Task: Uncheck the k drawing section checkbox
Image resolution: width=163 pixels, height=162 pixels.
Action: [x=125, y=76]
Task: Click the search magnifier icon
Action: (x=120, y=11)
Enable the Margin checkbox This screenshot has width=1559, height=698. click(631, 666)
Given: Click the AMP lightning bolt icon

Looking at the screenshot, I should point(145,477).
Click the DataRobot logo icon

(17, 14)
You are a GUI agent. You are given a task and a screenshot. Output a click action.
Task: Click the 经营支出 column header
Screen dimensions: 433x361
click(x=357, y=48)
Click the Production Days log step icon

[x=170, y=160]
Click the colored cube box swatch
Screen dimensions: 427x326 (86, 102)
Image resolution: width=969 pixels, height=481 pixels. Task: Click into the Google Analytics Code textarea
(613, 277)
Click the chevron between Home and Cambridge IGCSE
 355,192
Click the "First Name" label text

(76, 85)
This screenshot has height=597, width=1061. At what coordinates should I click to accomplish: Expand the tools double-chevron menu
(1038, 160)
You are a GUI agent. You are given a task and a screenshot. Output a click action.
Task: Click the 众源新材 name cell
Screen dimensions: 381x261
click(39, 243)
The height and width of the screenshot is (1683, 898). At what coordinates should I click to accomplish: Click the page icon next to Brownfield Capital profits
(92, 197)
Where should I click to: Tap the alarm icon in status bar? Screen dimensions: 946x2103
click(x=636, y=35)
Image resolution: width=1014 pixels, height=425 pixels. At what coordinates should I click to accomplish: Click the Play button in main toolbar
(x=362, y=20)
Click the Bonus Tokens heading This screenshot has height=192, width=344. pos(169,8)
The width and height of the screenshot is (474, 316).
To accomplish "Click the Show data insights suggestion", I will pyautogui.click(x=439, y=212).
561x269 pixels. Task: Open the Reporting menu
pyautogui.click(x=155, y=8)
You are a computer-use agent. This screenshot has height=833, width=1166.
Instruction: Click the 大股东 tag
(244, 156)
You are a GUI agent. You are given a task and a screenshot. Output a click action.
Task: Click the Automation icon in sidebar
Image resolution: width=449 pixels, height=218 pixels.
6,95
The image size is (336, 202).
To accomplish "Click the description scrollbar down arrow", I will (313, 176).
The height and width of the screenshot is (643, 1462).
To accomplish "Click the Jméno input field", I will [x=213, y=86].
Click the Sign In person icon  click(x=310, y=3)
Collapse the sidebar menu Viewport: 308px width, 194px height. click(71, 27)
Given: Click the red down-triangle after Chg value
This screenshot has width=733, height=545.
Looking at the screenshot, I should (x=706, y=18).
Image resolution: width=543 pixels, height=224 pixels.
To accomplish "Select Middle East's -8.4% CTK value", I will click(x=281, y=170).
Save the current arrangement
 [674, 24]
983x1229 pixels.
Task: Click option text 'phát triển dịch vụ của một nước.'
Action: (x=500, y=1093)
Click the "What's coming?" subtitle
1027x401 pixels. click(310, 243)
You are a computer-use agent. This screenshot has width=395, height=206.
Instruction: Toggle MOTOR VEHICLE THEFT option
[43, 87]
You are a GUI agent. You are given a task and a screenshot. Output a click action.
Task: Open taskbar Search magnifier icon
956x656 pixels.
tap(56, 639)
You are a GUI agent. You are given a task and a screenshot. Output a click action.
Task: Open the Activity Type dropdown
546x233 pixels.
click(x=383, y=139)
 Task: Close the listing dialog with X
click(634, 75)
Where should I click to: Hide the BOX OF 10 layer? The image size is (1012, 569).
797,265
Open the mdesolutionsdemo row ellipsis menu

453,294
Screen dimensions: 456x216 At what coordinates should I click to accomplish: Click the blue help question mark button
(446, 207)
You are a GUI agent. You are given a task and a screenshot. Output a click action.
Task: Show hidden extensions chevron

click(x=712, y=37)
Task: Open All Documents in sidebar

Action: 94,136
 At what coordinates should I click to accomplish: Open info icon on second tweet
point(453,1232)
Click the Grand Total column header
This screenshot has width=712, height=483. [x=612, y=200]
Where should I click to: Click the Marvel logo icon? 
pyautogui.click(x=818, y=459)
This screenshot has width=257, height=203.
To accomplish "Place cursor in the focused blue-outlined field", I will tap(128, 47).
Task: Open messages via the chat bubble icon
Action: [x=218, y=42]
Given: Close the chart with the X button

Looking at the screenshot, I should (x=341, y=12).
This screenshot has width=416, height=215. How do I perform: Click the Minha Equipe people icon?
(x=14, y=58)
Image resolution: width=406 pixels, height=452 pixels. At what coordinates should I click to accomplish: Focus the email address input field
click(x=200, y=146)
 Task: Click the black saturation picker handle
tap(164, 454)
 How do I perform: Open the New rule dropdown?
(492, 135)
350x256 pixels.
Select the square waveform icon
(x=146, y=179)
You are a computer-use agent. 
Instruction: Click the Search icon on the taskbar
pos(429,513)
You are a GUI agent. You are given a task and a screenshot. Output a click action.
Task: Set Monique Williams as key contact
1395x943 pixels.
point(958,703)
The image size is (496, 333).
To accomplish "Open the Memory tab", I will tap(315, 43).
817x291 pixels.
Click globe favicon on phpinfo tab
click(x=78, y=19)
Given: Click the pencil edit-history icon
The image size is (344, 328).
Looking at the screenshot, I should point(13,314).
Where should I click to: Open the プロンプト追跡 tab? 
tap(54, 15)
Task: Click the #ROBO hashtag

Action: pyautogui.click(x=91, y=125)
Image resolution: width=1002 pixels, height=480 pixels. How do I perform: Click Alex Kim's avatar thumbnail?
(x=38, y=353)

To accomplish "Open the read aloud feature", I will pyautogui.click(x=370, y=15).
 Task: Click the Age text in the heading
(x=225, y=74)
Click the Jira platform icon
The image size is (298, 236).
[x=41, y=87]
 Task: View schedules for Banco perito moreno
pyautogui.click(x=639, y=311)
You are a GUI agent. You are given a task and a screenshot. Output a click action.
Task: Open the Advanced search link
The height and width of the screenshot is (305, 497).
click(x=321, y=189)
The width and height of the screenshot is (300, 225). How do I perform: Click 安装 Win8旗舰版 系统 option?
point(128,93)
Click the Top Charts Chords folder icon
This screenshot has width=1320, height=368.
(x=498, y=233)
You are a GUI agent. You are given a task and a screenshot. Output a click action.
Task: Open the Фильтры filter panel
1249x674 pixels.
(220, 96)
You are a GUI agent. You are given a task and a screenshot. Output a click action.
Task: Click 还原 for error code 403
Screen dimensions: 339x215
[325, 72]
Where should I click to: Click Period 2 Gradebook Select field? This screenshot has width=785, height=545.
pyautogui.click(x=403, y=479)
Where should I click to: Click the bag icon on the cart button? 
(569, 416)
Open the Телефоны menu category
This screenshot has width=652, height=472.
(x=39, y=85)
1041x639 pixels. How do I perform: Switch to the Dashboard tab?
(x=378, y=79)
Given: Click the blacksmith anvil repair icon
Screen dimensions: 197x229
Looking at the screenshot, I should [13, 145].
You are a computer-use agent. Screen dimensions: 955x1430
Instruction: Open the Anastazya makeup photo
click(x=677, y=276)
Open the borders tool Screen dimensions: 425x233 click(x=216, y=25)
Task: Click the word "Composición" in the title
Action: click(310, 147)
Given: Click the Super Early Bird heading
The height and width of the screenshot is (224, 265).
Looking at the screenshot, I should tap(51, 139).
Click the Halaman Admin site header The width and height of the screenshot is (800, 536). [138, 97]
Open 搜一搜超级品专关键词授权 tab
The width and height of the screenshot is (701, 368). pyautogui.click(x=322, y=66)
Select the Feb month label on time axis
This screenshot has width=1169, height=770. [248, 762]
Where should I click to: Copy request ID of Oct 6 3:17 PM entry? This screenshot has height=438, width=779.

++++++++++++++++++++

» **WHAT IS NEEDED**:
Only the lines above that hold "checkbox" are wanted. Show every one of them.

» **TASK ANSWER**:
Task: Uncheck the k drawing section checkbox
Enable the Margin checkbox This screenshot has width=1559, height=698. click(631, 666)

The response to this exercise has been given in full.